Contrary to respondent’s contention, the court’s determination that the buildings were not in compliance with the Code is not against the weight of the evidence, i.e., the evidence did not “so preponderate[ ] in favor of [respondent] that the [court’s *1104determination] could not have been reached on any fair interpretation of the evidence” (Zito v City of New York, 49 AD3d 872, 874 [2008]; see Lolik v Big V Supermarkets, 86 NY2d 744, 746 [1995]). Indeed, the evidence established, inter alia, that the roofs on several of the buildings had collapsed, that the fire suppression systems did not function, and that there was a pit, 14 feet long, 8 feet wide and 30 feet deep, in; one area of the complex. We thus conclude that the evidence presented at the hearing established that the buildings were “unsafe” within the meaning of section 14-213 of the Code. Although the structural safety of the buildings was disputed by respondent’s expert, “[o]n appeal, we . . . give due deference to Supreme Court’s power to resolve credibility issues by choosing among conflicting expert opinions and will not set aside its findings unless they are not supported by the weight of the evidence” (Matter of Eckerd Corp. v Semon, 44 AD3d 1232, 1233; [2007] [internal quotation marks omitted]; see also Matter of Brooks Drugs, Inc. v Board of Assessors of City of Schenectady,. 51 AD3d 1094 [2008]).
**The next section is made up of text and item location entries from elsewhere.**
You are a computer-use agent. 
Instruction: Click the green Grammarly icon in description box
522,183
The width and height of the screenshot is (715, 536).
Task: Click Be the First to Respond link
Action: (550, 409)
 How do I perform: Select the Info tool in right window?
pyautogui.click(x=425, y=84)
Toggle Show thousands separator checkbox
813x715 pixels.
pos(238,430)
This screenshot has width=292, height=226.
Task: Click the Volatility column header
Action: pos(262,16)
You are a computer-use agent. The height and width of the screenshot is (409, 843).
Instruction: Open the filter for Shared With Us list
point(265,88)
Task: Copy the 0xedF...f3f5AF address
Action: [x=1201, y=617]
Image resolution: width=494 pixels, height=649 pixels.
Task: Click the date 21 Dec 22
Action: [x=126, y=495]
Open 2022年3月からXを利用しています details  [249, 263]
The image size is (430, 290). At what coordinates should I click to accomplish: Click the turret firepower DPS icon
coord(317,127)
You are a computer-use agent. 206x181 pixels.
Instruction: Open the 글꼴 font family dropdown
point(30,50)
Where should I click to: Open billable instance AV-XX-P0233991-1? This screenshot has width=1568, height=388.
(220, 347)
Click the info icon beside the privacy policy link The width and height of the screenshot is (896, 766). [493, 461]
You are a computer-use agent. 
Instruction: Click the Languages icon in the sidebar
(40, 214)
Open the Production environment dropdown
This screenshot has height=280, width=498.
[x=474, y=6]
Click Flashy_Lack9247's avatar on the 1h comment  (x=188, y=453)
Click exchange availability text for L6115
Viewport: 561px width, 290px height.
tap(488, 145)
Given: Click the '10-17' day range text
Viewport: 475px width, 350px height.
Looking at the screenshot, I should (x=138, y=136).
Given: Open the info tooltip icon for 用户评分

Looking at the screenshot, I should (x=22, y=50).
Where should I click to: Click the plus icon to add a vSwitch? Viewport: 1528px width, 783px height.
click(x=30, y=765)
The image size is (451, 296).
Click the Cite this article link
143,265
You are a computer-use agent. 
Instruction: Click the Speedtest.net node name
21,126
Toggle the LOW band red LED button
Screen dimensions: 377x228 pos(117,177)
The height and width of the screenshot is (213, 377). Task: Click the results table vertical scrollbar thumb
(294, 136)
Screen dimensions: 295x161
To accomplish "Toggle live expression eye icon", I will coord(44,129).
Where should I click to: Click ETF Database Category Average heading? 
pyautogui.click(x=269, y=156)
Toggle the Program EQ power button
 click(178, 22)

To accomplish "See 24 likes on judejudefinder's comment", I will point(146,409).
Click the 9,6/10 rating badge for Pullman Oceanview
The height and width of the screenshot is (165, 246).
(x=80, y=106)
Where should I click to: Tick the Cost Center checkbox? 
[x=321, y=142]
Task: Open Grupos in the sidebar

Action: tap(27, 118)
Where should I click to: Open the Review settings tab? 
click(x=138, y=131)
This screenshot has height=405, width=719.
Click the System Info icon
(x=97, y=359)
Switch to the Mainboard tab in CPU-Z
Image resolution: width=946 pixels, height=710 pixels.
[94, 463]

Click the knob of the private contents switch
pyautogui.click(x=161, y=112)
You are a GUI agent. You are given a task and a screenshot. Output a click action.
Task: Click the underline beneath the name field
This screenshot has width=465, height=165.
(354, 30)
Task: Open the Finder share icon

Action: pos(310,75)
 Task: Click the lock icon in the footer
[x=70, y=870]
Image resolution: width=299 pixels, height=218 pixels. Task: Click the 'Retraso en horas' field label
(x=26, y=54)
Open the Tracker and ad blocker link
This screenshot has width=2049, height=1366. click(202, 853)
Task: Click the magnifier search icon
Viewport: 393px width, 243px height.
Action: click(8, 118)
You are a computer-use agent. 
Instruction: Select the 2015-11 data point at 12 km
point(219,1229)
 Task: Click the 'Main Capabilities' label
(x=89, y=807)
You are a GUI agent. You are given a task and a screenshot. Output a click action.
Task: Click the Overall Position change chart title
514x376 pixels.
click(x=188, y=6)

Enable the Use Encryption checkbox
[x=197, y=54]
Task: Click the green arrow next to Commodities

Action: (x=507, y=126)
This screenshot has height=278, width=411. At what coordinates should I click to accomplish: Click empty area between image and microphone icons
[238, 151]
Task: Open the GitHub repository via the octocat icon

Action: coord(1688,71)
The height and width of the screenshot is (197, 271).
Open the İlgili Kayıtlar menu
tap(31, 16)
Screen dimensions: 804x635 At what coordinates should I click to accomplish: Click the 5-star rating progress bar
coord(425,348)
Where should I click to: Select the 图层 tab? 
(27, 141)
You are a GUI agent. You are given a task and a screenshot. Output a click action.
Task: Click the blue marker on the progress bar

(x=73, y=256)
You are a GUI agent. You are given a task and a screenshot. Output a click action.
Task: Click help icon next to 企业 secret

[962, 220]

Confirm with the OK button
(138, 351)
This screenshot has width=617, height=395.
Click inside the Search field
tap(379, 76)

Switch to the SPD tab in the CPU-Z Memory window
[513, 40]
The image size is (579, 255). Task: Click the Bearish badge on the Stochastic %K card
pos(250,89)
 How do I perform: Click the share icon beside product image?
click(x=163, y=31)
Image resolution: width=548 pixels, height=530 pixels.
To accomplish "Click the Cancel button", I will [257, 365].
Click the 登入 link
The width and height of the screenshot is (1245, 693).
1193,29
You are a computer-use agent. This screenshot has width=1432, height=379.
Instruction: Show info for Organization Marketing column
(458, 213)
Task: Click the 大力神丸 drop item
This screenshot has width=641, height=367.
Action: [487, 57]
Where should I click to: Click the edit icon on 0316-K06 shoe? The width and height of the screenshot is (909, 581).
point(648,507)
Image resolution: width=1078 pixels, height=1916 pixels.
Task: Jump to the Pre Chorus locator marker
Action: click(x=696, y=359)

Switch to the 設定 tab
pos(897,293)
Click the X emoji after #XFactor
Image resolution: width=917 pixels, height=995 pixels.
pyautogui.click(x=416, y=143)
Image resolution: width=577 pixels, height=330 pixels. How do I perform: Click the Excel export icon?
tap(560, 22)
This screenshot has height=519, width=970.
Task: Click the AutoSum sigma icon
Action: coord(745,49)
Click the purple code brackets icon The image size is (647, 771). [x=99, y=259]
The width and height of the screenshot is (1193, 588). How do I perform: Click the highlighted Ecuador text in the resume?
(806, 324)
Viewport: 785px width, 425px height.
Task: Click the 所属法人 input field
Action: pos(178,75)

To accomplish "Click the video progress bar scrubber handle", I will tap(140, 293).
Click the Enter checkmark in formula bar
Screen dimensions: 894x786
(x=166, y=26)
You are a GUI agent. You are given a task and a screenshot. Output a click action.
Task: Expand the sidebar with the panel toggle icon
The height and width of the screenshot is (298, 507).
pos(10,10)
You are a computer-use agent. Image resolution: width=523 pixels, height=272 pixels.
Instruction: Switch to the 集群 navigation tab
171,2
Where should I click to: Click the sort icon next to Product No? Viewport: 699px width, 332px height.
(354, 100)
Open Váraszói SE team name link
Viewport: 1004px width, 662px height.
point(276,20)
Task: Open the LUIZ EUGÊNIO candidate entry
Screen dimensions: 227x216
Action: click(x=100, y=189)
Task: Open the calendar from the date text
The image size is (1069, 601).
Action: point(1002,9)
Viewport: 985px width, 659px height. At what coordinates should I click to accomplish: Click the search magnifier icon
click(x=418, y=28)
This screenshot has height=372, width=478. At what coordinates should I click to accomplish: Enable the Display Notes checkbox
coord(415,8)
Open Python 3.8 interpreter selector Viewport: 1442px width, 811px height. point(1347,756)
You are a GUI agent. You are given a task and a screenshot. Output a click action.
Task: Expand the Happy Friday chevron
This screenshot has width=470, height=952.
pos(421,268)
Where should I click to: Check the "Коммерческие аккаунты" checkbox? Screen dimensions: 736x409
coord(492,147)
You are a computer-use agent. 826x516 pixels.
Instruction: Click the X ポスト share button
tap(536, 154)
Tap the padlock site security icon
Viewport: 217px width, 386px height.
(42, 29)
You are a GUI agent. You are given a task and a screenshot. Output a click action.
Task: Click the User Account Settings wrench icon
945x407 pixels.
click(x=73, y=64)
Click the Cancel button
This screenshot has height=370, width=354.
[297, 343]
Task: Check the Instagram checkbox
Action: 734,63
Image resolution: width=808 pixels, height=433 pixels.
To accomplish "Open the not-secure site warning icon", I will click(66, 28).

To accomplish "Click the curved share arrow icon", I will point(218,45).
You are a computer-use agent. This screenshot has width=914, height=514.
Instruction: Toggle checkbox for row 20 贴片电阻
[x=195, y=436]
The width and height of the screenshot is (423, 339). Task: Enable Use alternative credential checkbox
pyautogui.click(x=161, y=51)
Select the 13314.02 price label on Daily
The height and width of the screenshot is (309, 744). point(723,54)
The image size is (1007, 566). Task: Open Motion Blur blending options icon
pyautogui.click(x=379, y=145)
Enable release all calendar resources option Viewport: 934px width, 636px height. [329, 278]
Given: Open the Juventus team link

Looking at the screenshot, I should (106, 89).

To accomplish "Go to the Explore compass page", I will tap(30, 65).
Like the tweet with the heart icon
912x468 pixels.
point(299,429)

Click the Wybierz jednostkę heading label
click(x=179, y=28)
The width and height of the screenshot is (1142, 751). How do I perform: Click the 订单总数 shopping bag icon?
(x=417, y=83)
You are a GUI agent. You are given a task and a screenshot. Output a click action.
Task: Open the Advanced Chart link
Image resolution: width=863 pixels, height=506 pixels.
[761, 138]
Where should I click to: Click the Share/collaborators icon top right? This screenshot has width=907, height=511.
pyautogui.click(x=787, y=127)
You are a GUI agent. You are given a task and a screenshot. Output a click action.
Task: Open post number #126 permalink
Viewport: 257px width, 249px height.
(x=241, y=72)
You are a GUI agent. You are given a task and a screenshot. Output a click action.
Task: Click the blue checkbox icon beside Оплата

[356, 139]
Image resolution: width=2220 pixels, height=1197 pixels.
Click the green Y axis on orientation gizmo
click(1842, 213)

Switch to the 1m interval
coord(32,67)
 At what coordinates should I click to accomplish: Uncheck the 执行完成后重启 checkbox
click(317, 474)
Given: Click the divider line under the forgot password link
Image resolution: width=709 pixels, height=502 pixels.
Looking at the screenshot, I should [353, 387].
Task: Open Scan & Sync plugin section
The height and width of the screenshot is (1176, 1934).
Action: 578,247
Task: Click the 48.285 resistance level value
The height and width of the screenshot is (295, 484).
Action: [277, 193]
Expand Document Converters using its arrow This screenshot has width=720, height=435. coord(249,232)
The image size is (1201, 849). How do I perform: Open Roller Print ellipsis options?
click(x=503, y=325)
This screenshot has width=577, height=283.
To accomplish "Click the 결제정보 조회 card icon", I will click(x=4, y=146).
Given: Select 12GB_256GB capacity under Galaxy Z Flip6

We reject respondent’s further contention that the Code is not applicable to the complex because the buildings were built prior to the enactment of the Code. Pursuant to sections 14-59 (b) and 14-60 (2) of the Code, the Code applies to buildings that were built prior to its enactment in the event that the use or occupancy of the buildings has changed, and that is the case here. In any event, section 14-213 of the Code applies, to any building that is determined to be unsafe.
We have reviewed respondent’s remaining contention and conclude that it is without merit. Present-—Scudder, P.J., Martoche, Green, Pine and Gorski, JJ.